Folgenschwerer Impakt: Der größte Mond des Sonnensystems könnte vor rund vier Milliarden Jahren umgekippt sein – Ganymeds gesamte Kruste verrutschte. Auslöser dafür war der Einschlag eines 300 Kilometer großen Asteroiden auf dem Jupitermond, wie ein Planetenforscher nun in „Scientific Reports“ berichtet. Indizien dafür sieht er in der Lage der konzentrischen Einschlagsspuren, die noch heute auf Ganymed sichtbar sind.
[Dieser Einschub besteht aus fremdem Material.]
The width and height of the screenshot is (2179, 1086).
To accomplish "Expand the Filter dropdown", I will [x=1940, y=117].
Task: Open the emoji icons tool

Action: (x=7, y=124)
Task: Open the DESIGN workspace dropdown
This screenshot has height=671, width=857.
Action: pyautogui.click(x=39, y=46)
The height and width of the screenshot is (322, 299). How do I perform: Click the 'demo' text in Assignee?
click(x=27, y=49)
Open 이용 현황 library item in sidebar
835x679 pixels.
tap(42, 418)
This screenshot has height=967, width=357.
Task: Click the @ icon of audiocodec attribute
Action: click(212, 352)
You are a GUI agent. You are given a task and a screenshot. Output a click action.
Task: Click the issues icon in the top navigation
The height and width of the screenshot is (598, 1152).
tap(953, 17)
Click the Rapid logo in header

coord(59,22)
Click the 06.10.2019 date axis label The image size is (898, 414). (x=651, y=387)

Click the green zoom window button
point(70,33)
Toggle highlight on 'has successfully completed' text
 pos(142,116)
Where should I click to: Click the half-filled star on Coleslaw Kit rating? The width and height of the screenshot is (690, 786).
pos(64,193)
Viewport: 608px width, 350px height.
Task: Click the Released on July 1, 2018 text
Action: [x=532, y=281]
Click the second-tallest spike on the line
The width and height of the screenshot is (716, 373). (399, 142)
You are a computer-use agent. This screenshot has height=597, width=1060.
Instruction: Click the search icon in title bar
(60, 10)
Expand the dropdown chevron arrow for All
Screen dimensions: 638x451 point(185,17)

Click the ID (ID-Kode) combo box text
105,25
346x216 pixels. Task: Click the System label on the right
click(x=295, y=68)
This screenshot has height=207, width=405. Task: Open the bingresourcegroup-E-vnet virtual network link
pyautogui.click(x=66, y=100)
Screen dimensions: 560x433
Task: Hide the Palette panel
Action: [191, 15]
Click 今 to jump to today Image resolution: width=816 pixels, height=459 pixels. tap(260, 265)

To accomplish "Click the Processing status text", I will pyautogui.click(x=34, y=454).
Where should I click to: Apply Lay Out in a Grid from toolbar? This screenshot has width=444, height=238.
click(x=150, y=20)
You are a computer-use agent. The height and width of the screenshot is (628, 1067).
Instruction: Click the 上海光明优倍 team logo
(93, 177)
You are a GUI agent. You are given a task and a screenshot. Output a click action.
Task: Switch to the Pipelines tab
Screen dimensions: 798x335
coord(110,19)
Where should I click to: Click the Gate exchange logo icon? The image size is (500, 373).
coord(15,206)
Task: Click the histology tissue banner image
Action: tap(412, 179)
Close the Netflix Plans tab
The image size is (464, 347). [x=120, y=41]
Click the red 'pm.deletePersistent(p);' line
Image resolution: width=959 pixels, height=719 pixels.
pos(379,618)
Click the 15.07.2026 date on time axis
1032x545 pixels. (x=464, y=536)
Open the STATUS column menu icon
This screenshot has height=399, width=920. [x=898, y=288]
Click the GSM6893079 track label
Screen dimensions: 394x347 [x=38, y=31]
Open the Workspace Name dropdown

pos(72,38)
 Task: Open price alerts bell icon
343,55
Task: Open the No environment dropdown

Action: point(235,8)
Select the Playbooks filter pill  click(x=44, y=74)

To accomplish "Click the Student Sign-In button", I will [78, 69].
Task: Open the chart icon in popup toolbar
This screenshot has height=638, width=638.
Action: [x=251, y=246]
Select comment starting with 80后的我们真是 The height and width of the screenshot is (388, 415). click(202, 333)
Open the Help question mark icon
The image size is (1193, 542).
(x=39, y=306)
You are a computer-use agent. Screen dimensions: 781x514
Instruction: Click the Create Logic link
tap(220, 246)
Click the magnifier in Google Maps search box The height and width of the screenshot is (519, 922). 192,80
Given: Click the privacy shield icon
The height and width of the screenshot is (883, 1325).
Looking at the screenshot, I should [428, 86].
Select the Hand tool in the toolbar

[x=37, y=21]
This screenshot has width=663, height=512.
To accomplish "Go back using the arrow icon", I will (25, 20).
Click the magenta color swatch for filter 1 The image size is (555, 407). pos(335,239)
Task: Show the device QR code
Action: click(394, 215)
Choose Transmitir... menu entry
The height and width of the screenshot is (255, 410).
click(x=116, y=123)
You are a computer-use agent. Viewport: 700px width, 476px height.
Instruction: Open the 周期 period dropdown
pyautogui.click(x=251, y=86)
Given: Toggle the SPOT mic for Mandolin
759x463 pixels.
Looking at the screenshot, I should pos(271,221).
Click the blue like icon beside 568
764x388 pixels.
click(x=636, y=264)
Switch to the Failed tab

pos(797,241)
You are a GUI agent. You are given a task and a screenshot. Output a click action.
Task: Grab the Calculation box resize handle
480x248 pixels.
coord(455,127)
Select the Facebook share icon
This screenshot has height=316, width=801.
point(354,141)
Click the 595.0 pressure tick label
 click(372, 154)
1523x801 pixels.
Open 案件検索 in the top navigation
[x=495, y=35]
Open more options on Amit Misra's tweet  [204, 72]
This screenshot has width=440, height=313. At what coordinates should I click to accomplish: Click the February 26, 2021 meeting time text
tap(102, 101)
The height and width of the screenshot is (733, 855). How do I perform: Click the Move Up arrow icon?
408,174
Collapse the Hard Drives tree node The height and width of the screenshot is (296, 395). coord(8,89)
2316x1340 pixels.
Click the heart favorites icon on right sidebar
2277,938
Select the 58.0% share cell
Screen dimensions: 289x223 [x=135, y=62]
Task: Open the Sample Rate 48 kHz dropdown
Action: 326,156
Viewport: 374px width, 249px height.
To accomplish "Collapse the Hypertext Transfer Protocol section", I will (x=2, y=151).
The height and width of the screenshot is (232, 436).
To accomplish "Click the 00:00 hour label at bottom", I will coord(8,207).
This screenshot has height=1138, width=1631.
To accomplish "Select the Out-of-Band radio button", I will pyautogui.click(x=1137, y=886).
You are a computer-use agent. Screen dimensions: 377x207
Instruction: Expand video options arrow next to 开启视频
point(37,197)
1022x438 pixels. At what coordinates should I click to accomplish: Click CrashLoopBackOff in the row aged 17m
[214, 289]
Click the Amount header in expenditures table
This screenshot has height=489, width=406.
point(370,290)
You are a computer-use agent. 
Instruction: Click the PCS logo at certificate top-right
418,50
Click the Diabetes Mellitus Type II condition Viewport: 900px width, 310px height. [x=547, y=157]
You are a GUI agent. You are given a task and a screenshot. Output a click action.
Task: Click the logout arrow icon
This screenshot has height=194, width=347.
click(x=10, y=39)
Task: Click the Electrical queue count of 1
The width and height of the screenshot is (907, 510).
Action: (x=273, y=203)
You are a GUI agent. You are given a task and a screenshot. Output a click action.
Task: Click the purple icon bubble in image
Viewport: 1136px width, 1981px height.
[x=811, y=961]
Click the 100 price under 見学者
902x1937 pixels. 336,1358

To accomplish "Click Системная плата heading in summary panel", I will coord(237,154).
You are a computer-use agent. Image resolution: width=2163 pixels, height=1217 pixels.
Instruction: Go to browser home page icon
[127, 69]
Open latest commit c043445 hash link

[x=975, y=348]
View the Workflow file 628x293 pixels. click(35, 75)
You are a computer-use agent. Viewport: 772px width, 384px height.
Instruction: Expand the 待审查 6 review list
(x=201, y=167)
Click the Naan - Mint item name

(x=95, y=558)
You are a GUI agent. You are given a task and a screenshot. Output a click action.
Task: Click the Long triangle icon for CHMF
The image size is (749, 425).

Ob seine Theorie stimmt, könnte die Raumsonde JUICE in einigen Jahren vor Ort überprüfen.
Der Jupitermond Ganymed ist in mehrfacher Hinsicht außergewöhnlich: Er ist der größte Mond im Sonnensystem und besitzt als einziger ein Magnetfeld und eine Wasserdampf-Atmosphäre. Sein Innenleben ist zudem ebenso komplex wie rätselhaft: Unter der Eiskruste des Mondes verbirgt sich ein Ozean aus flüssigem Wasser, möglicherweise gibt es dort auch wechselnde Schichten aus Wasser und Eis. Ganymed gilt deswegen als vielversprechender Kandidat für außerirdisches Leben im Sonnensystem.
Das Geheimnis der Furchen
Doch Ganymed hat noch eine weitere Besonderheit: Seine Oberfläche ist von uralten, tausende Kilometer langen und bis zu 700 Kilometer tiefen Furchen durchzogen. Ihre Ausrichtung legt nahe, dass sie auf einen gigantischen Einschlag in der Frühzeit des Mondes vor rund vier Milliarden Jahren zurückgehen. „Dieses Furchensystem ist die größte Impaktstruktur im äußeren Sonnensystem“, erklärt der Planetenforscher Naoyuki Hirata von der Universität Kobe. „Doch wie groß der Asteroid war und welche Folgen sein Einschlag hatte, ist unklar.“
Um mehr Klarheit zu schaffen, hat Hirata nun die Lage und Ausdehnung der Furchen noch einmal näher untersucht. Dabei fiel ihm auf: Das Zentrum von Ganymeds Furchensystem liegt genau in der Gezeitenachse – gegenüber von der stets dem Jupiter zugewandten Seite des Jupitermonds. Die Einschlagsspuren bilden dadurch einen Gegenpol zur Anziehungskraft des Gasriesen.
Verrutschte Kruste
Das ist möglicherweise kein Zufall, wie Hirata erklärt. Denn bei Monden in gebundener Rotation – wie Ganymed oder der Erdmond – kann ein großer Massenüberschuss an einer Stelle der Kruste zu einer Unwucht führen. Irgendwann sorgen die einwirkenden Kräfte dann dafür, dass die Kruste verrutscht. „Die positive Schwereanomalie nähert sich dadurch der Gezeitenachse an“, erklärt der Forscher. Dies verleiht dem Himmelskörper eine stabilere Lage.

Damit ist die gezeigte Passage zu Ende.